In order to determine such a forwarding timing by the dependency resolution determining unit 105 b, the scheduler 105 includes, for example, a comparator that compares values of PRAs (Physical Register Addresses) of the respective OPs of the subsequent instruction at the timing of the LXM3 of the preceding instruction. When detecting matching of PRAs in the comparator, the dependency resolution determining unit 105 b wakes up a subsequent instruction. The comparator in the illustrated example is used to detect matching between IDs uniquely distinguishing respective instructions that are speculatively executed. A PRA is an example of a type of IDs. Therefore, a comparison target is not limited to a PRA. Further, the comparator detects matching using encoded IDs, but may alternatively retain IDs in a decoded form and detect matching of IDs by taking and-or between the decoded signal lines.
Since a queue to store an instruction does not exist between the scheduler 105 and each arithmetic operator 106, forwarding is performed before the arithmetic operator 106. This means that the scheduler 105 controls the timing of issuing an instruction and determines from which stage to forward.
In the following description, the term scheduler 105 shall refer to a range from a part (the selector 105 d in the example of FIG. 2 ) outputting data from a queue of the scheduler 105, including the comparator, to a part controlling the timing and determining the forwarding stage.
FIG. 4 is a diagram illustrating an example of a configuration of the core of the processor 1 according to the comparative example. FIG. 4 illustrates an example of the configuration of the core, focusing on forwarding of a result of an arithmetic operation to an operand. FIG. 4 assumes, as an example, that the arithmetic latency is one cycle, and a single operand of the forwarding target exists. Hereinafter, a write address is represented by a w address, and a read address is represented by an r address in some cases.

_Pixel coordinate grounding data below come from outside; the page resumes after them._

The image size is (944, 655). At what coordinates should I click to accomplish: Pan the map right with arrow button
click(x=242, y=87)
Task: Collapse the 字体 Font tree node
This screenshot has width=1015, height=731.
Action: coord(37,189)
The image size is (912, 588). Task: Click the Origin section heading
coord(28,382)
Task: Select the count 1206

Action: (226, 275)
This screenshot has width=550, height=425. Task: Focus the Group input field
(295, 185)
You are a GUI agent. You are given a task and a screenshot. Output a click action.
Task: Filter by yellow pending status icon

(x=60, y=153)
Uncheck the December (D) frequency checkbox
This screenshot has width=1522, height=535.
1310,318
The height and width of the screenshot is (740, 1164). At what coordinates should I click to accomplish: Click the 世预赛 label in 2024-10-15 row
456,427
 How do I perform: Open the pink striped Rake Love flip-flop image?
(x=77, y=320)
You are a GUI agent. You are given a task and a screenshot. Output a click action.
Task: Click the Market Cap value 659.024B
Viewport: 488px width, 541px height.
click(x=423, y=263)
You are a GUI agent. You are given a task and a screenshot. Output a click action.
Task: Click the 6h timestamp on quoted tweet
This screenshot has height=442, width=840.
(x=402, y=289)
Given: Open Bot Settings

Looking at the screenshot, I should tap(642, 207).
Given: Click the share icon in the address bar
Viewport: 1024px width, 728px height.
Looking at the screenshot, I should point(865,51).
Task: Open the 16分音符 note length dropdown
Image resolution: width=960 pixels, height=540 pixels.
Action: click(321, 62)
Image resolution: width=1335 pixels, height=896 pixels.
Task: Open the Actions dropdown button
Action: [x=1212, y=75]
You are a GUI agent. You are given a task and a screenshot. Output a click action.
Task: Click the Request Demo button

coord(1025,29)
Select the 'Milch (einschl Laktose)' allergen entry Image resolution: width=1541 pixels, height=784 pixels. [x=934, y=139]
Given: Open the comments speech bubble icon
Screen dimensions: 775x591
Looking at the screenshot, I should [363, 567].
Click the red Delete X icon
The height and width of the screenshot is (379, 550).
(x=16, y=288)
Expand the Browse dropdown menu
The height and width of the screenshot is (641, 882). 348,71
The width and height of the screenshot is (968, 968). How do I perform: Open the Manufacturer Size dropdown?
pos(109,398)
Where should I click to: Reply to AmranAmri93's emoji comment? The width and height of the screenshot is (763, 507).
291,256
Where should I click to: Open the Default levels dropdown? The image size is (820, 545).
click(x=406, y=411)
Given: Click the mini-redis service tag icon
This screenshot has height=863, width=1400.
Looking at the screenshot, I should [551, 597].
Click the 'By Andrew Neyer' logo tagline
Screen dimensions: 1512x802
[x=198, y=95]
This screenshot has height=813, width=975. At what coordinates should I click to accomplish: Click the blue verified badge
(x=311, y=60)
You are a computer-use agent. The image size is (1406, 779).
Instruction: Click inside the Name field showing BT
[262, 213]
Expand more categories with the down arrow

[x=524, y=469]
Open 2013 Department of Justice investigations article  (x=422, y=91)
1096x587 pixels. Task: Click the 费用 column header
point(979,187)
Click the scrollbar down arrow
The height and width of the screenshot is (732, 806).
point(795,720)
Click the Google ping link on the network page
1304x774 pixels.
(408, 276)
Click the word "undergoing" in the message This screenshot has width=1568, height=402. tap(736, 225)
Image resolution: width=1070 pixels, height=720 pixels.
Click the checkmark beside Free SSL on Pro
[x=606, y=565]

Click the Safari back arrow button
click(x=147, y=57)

FIG. 4 describes an example in which an instruction is issued from one issuing port of the selector 105 d to one pipeline. Alternatively, an instruction may be issued from an issuing port provided for each of the arithmetic operators 106 to the respective corresponding pipelines of the arithmetic operators 106.
As illustrated in FIG. 4 , a write address 201 of the preceding instruction issued from the selector 105 d branches from the stages B, F, and X1, and is inputted into the comparators 105 f corresponding to the respective stages. Further, a read address 202 (the address of the operand waiting for forwarding in the F stage) of the subsequent instruction having dependency with the preceding instruction is also inputted into the respective comparators 105 f. As illustrated in FIG. 4 , an area (circuitry) surrounded by a thick solid line including the comparators 105 f may be referred to as a forwarding unit 105 e.
If the write address 201 and the read address 202, which are exemplified by PRAs, match, the comparator 105 f of each stage transmits forwarding information, for example, a signal for selecting the port 1, to the selector 205 of the corresponding stage. The selector 205, into which the forwarding information is inputted, selects data so as to input, from the X1/LX stage, the W/LXP1 stage, the LXP2 stage, or the like, the result of the arithmetic operation of the preceding instruction from the arithmetic operator 106 (e.g., ALU) to the operand of the F stage of the subsequent instruction. In this way, the forwarding 206 is accomplished by the switching control by the selector 205.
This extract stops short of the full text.